### Activity
An exact repetition of the records is required. Leave nothing out.

Collected data:
*** Block opens ***

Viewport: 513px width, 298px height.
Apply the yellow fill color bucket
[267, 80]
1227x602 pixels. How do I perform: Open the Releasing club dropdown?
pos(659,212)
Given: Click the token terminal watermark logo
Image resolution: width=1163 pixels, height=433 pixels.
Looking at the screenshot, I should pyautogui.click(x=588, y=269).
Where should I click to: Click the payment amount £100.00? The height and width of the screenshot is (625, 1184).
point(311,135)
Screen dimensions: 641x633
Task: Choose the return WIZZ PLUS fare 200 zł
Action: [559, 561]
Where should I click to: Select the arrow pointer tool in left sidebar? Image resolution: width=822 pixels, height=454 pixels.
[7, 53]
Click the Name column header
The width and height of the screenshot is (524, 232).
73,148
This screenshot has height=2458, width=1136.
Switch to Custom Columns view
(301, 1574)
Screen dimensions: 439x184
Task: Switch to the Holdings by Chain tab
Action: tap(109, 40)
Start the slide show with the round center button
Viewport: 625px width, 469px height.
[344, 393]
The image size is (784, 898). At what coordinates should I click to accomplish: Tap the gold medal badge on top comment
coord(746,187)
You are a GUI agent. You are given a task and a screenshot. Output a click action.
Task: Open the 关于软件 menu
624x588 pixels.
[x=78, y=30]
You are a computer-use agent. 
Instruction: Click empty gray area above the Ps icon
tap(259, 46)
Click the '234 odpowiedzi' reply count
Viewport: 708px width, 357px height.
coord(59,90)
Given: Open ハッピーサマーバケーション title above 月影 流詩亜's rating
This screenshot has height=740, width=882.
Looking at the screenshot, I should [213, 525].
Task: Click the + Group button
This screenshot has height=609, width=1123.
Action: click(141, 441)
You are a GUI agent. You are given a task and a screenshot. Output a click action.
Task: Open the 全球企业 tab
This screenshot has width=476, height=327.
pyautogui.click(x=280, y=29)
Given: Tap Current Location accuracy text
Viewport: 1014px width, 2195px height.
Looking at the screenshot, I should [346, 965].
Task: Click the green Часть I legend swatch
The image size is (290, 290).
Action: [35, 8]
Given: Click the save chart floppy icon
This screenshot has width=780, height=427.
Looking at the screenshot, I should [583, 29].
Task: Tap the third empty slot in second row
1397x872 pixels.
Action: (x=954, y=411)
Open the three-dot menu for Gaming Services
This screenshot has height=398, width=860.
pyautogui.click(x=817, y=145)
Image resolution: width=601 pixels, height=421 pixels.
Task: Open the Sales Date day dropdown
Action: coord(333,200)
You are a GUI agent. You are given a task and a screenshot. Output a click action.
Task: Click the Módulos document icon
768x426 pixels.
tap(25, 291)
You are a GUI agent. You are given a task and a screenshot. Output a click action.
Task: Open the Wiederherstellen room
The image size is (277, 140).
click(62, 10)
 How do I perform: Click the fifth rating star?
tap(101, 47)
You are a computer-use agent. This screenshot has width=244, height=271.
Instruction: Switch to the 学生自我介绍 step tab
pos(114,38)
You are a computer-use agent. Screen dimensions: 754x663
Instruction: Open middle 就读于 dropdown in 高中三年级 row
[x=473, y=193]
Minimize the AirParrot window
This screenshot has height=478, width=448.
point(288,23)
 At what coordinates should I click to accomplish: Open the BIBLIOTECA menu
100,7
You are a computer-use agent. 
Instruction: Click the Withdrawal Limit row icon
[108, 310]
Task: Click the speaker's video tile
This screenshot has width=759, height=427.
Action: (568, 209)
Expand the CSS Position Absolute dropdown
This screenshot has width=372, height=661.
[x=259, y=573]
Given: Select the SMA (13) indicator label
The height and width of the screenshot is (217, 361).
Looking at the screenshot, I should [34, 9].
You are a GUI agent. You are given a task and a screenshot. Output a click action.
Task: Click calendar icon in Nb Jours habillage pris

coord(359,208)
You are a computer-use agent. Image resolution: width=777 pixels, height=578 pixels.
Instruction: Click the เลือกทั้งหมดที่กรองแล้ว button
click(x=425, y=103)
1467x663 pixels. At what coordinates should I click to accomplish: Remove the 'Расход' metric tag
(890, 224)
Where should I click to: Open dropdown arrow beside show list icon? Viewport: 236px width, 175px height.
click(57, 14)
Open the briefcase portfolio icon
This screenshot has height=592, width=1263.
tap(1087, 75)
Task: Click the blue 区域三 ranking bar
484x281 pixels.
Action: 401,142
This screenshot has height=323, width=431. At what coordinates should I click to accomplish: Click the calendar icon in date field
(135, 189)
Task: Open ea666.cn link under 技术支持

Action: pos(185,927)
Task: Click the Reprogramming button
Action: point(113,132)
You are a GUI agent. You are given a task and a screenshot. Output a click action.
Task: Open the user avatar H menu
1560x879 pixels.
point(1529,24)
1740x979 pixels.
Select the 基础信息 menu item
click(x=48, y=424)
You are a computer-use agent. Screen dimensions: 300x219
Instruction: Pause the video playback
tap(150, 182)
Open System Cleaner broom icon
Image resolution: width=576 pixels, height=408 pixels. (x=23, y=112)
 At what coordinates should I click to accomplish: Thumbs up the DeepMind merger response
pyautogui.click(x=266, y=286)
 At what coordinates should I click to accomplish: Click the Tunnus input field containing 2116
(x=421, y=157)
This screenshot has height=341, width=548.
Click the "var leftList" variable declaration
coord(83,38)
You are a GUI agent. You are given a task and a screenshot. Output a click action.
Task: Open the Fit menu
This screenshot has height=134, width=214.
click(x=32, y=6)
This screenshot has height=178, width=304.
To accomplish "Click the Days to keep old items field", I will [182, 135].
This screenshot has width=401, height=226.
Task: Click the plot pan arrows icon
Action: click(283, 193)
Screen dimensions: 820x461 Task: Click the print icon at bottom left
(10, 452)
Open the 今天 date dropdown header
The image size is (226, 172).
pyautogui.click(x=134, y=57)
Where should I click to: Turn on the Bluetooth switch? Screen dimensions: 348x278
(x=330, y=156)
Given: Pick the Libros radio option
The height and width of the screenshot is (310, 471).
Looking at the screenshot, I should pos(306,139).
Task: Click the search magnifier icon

*** Block closes ***

### Written answer
Viewport: 513px width, 298px height.
Apply the yellow fill color bucket
[267, 80]
1227x602 pixels. How do I perform: Open the Releasing club dropdown?
pos(659,212)
Given: Click the token terminal watermark logo
Image resolution: width=1163 pixels, height=433 pixels.
Looking at the screenshot, I should pyautogui.click(x=588, y=269).
Where should I click to: Click the payment amount £100.00? The height and width of the screenshot is (625, 1184).
point(311,135)
Screen dimensions: 641x633
Task: Choose the return WIZZ PLUS fare 200 zł
Action: [559, 561]
Where should I click to: Select the arrow pointer tool in left sidebar? Image resolution: width=822 pixels, height=454 pixels.
[7, 53]
Click the Name column header
The width and height of the screenshot is (524, 232).
73,148
This screenshot has height=2458, width=1136.
Switch to Custom Columns view
(301, 1574)
Screen dimensions: 439x184
Task: Switch to the Holdings by Chain tab
Action: tap(109, 40)
Start the slide show with the round center button
Viewport: 625px width, 469px height.
[344, 393]
The image size is (784, 898). At what coordinates should I click to accomplish: Tap the gold medal badge on top comment
coord(746,187)
You are a GUI agent. You are given a task and a screenshot. Output a click action.
Task: Open the 关于软件 menu
624x588 pixels.
[x=78, y=30]
You are a computer-use agent. 
Instruction: Click empty gray area above the Ps icon
tap(259, 46)
Click the '234 odpowiedzi' reply count
Viewport: 708px width, 357px height.
coord(59,90)
Given: Open ハッピーサマーバケーション title above 月影 流詩亜's rating
This screenshot has height=740, width=882.
Looking at the screenshot, I should [213, 525].
Task: Click the + Group button
This screenshot has height=609, width=1123.
Action: click(141, 441)
You are a GUI agent. You are given a task and a screenshot. Output a click action.
Task: Open the 全球企业 tab
This screenshot has width=476, height=327.
pyautogui.click(x=280, y=29)
Given: Tap Current Location accuracy text
Viewport: 1014px width, 2195px height.
Looking at the screenshot, I should [346, 965].
Task: Click the green Часть I legend swatch
The image size is (290, 290).
Action: [35, 8]
Given: Click the save chart floppy icon
This screenshot has width=780, height=427.
Looking at the screenshot, I should [583, 29].
Task: Tap the third empty slot in second row
1397x872 pixels.
Action: (x=954, y=411)
Open the three-dot menu for Gaming Services
This screenshot has height=398, width=860.
pyautogui.click(x=817, y=145)
Image resolution: width=601 pixels, height=421 pixels.
Task: Open the Sales Date day dropdown
Action: coord(333,200)
You are a GUI agent. You are given a task and a screenshot. Output a click action.
Task: Click the Módulos document icon
768x426 pixels.
tap(25, 291)
You are a GUI agent. You are given a task and a screenshot. Output a click action.
Task: Open the Wiederherstellen room
The image size is (277, 140).
click(62, 10)
 How do I perform: Click the fifth rating star?
tap(101, 47)
You are a computer-use agent. This screenshot has width=244, height=271.
Instruction: Switch to the 学生自我介绍 step tab
pos(114,38)
You are a computer-use agent. Screen dimensions: 754x663
Instruction: Open middle 就读于 dropdown in 高中三年级 row
[x=473, y=193]
Minimize the AirParrot window
This screenshot has height=478, width=448.
point(288,23)
 At what coordinates should I click to accomplish: Open the BIBLIOTECA menu
100,7
You are a computer-use agent. 
Instruction: Click the Withdrawal Limit row icon
[108, 310]
Task: Click the speaker's video tile
This screenshot has width=759, height=427.
Action: (568, 209)
Expand the CSS Position Absolute dropdown
This screenshot has width=372, height=661.
[x=259, y=573]
Given: Select the SMA (13) indicator label
The height and width of the screenshot is (217, 361).
Looking at the screenshot, I should [34, 9].
You are a GUI agent. You are given a task and a screenshot. Output a click action.
Task: Click calendar icon in Nb Jours habillage pris

coord(359,208)
You are a computer-use agent. Image resolution: width=777 pixels, height=578 pixels.
Instruction: Click the เลือกทั้งหมดที่กรองแล้ว button
click(x=425, y=103)
1467x663 pixels. At what coordinates should I click to accomplish: Remove the 'Расход' metric tag
(890, 224)
Where should I click to: Open dropdown arrow beside show list icon? Viewport: 236px width, 175px height.
click(57, 14)
Open the briefcase portfolio icon
This screenshot has height=592, width=1263.
tap(1087, 75)
Task: Click the blue 区域三 ranking bar
484x281 pixels.
Action: 401,142
This screenshot has height=323, width=431. At what coordinates should I click to accomplish: Click the calendar icon in date field
(135, 189)
Task: Open ea666.cn link under 技术支持

Action: pos(185,927)
Task: Click the Reprogramming button
Action: point(113,132)
You are a GUI agent. You are given a task and a screenshot. Output a click action.
Task: Open the user avatar H menu
1560x879 pixels.
point(1529,24)
1740x979 pixels.
Select the 基础信息 menu item
click(x=48, y=424)
You are a computer-use agent. Screen dimensions: 300x219
Instruction: Pause the video playback
tap(150, 182)
Open System Cleaner broom icon
Image resolution: width=576 pixels, height=408 pixels. (x=23, y=112)
 At what coordinates should I click to accomplish: Thumbs up the DeepMind merger response
pyautogui.click(x=266, y=286)
 At what coordinates should I click to accomplish: Click the Tunnus input field containing 2116
(x=421, y=157)
This screenshot has height=341, width=548.
Click the "var leftList" variable declaration
coord(83,38)
You are a GUI agent. You are given a task and a screenshot. Output a click action.
Task: Open the Fit menu
This screenshot has height=134, width=214.
click(x=32, y=6)
This screenshot has height=178, width=304.
To accomplish "Click the Days to keep old items field", I will [182, 135].
This screenshot has width=401, height=226.
Task: Click the plot pan arrows icon
Action: click(283, 193)
Screen dimensions: 820x461 Task: Click the print icon at bottom left
(10, 452)
Open the 今天 date dropdown header
The image size is (226, 172).
pyautogui.click(x=134, y=57)
Where should I click to: Turn on the Bluetooth switch? Screen dimensions: 348x278
(x=330, y=156)
Given: Pick the Libros radio option
The height and width of the screenshot is (310, 471).
Looking at the screenshot, I should pos(306,139).
Task: Click the search magnifier icon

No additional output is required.